--- STATED PROBLEM ---
Extend the travel account below about midge swarms at a motel near the Mackinac Bridge, writing on from its final sentence.

You guys, have you ever seen a midge? Because OMG. Back at Presque Isle, we'd noticed a couple of these weird, oddly large insects that buzzed us like mosquitos. They didn't bite, but they did leave a horrifyingly large, fatty stain wherever you swatted them, and we soon figured out to brush them off our clothes if we didn't want to live our lives liberally splashed with midge guts. 

Maybe the spiders were saving us from midges, because when we got to our motel, right on the water and with this beautiful view of the Mackinac Bridge--


--absolute swarms of midges greeted us. We quick-walked with our stuff, mouths firmly closed, to the door of our room, took turns brushing each other off, then opened the door and bolted inside and shut the door behind us. Midges battered themselves against the closed door and windows, and whenever we stepped back outside, they rose up from the white walkway and steps and flew in our faces. \

The motel management left a little box of Hershey's Kisses on the motel bed, next to a typed letter asking us not to smash midges against the walls and ceiling.

Word and element locating data:

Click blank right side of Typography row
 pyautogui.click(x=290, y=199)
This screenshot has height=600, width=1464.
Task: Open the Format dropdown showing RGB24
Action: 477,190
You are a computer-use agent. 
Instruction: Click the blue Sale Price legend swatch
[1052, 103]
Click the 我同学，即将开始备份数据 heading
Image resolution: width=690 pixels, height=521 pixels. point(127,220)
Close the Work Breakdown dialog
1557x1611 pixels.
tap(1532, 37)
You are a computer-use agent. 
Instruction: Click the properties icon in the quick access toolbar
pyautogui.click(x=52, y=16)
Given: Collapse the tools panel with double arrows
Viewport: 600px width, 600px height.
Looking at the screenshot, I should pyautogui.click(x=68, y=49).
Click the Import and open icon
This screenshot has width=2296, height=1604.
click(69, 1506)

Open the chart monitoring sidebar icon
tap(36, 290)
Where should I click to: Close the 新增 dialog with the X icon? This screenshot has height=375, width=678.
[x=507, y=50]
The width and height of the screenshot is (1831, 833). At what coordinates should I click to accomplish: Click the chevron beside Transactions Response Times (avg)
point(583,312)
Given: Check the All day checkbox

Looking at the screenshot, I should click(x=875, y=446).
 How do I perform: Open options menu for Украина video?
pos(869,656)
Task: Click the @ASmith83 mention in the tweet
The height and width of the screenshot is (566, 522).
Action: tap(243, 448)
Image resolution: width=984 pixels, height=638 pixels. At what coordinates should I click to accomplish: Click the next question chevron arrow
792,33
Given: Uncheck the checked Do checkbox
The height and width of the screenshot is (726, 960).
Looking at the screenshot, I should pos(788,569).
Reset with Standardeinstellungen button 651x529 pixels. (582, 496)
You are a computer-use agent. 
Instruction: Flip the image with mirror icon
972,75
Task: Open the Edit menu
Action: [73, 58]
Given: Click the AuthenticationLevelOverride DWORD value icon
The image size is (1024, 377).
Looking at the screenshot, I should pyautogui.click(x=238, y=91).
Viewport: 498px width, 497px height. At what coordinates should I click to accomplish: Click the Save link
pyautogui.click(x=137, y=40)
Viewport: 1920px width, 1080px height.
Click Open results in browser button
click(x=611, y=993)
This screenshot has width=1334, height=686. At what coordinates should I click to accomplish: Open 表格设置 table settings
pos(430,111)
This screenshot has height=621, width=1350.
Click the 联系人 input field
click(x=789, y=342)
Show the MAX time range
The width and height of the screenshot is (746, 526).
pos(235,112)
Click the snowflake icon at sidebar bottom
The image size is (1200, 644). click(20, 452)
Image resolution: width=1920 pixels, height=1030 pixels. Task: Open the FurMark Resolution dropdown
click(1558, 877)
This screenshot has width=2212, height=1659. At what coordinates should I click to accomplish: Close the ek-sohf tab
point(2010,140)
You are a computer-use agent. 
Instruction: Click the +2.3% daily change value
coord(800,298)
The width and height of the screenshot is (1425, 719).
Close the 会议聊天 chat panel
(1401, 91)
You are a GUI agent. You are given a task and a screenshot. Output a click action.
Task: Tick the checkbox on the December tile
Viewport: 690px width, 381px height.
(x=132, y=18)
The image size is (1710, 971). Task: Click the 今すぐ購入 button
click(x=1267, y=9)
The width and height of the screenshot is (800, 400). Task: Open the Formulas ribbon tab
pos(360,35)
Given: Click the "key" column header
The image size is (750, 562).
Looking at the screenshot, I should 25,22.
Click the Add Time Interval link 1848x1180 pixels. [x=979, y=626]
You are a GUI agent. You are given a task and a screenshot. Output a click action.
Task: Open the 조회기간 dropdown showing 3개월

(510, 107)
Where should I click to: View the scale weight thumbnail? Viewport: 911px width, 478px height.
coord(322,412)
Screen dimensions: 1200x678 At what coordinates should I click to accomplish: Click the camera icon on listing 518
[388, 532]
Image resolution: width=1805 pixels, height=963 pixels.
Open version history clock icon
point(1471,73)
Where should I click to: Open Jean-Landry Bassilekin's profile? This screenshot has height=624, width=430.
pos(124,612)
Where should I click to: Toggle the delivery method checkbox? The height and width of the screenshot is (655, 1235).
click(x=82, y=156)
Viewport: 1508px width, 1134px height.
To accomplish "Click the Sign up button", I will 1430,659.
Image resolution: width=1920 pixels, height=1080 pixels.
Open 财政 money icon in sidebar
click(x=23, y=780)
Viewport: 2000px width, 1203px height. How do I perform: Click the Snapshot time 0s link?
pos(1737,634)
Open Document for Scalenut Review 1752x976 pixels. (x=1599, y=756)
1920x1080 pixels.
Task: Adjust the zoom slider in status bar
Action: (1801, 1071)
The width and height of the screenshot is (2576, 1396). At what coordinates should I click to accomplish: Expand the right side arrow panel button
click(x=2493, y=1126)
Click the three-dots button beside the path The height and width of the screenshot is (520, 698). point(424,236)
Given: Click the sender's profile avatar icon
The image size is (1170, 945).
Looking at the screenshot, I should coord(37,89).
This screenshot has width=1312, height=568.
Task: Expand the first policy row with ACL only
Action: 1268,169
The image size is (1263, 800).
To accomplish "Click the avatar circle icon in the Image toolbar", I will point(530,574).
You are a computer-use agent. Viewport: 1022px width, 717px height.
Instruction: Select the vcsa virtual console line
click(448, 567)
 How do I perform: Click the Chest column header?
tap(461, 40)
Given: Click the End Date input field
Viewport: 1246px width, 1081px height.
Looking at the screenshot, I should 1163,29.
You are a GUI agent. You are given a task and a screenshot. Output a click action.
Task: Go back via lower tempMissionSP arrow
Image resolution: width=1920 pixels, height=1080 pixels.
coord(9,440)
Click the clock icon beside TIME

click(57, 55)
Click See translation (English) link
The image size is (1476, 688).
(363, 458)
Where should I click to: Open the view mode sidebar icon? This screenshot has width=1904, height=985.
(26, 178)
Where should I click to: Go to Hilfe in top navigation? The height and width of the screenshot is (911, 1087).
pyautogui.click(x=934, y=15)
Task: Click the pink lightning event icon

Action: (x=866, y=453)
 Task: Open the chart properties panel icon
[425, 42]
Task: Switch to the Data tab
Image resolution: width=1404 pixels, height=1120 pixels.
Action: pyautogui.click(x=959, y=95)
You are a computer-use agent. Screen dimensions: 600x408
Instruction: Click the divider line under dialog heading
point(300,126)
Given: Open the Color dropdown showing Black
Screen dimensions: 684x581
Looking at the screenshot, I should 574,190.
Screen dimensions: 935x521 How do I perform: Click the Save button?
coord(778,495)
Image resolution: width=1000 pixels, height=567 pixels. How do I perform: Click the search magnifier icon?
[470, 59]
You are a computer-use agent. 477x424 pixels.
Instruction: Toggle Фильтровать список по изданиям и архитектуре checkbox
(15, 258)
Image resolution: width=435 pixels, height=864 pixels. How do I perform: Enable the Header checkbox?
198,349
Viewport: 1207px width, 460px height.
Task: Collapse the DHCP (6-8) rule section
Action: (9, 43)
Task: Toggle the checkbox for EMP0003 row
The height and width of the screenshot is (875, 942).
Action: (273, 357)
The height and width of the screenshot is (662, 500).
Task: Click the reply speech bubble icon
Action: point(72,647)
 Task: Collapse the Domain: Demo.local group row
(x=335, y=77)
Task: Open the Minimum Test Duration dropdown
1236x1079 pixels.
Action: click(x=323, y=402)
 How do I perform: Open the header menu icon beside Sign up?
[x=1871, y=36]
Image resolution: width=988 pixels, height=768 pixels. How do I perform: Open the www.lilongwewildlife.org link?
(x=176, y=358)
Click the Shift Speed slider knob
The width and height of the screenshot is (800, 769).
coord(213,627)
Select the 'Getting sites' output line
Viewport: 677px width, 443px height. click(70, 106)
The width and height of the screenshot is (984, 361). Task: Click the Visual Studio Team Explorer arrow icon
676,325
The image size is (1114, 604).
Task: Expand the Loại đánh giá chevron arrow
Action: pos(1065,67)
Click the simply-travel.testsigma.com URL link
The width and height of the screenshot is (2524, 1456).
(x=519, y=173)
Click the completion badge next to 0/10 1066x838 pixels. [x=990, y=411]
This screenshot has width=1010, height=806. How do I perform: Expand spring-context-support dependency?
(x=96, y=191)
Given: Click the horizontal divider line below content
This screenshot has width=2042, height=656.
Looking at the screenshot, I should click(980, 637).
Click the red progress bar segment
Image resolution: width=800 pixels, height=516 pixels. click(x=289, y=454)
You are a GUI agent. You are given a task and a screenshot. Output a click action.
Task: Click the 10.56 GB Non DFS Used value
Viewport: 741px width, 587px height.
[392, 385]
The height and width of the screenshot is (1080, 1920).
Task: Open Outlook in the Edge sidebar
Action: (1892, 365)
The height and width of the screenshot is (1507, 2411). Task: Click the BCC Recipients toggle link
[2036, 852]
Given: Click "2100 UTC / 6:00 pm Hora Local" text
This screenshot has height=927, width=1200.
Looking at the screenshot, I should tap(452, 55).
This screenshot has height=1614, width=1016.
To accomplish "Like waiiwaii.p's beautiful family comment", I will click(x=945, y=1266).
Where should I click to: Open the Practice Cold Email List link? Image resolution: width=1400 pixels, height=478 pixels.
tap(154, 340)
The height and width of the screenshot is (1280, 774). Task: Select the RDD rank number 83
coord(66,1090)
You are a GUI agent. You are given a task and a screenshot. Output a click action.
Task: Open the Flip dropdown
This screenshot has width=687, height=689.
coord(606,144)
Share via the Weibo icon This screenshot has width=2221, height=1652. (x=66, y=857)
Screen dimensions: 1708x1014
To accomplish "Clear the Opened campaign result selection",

--- RESULT BELOW ---
The kids had had enough of the day's double hell of constant family time plus midges (not to mention spiders), so they retreated into their screens and flatly refused to come walk on the beach and look at the beautiful views of the Mackinac Bridge with me. 


Their loss, because there were hardly any midges on the beach!

AND there was another lighthouse!



Later, though, Will had successfully put the midges out of her mind enough to agree to come with me to check out the Headlands International Dark Sky Park. Astronomy is one of my favorite hobbies, and I am forever trying to visit a real Dark Sky Park, forever seeking out the skyscape of a childhood spent lying out in the front yard, marveling at the Milky Way and Orion and every satellite and shooting star. 

In the past few years, I actually have visited a few Dark Sky Parks, but the thing is that whenever I go, IT IS ALWAYS CLOUDY! 

Sooo... welcome to sunset at Headlands:


Sigh.

Sunset over the Mackinac Bridge is super pretty, though!



The next morning, we ate peanut butter and jelly sandwiches for breakfast and packed peanut butter and jelly sandwiches for lunch, and strolled over to the ferry dock, where we arrived in time to catch one of the special ferries that detours UNDER the Mackinac Bridge!





Another lighthouse! Here's the Round Island Passage Light:


Look how fun my Life360 report from that trip is!


My big plans for Mackinac Island were renting bicycles and eating fudge. The end. 

Step One: Bicycles was a go!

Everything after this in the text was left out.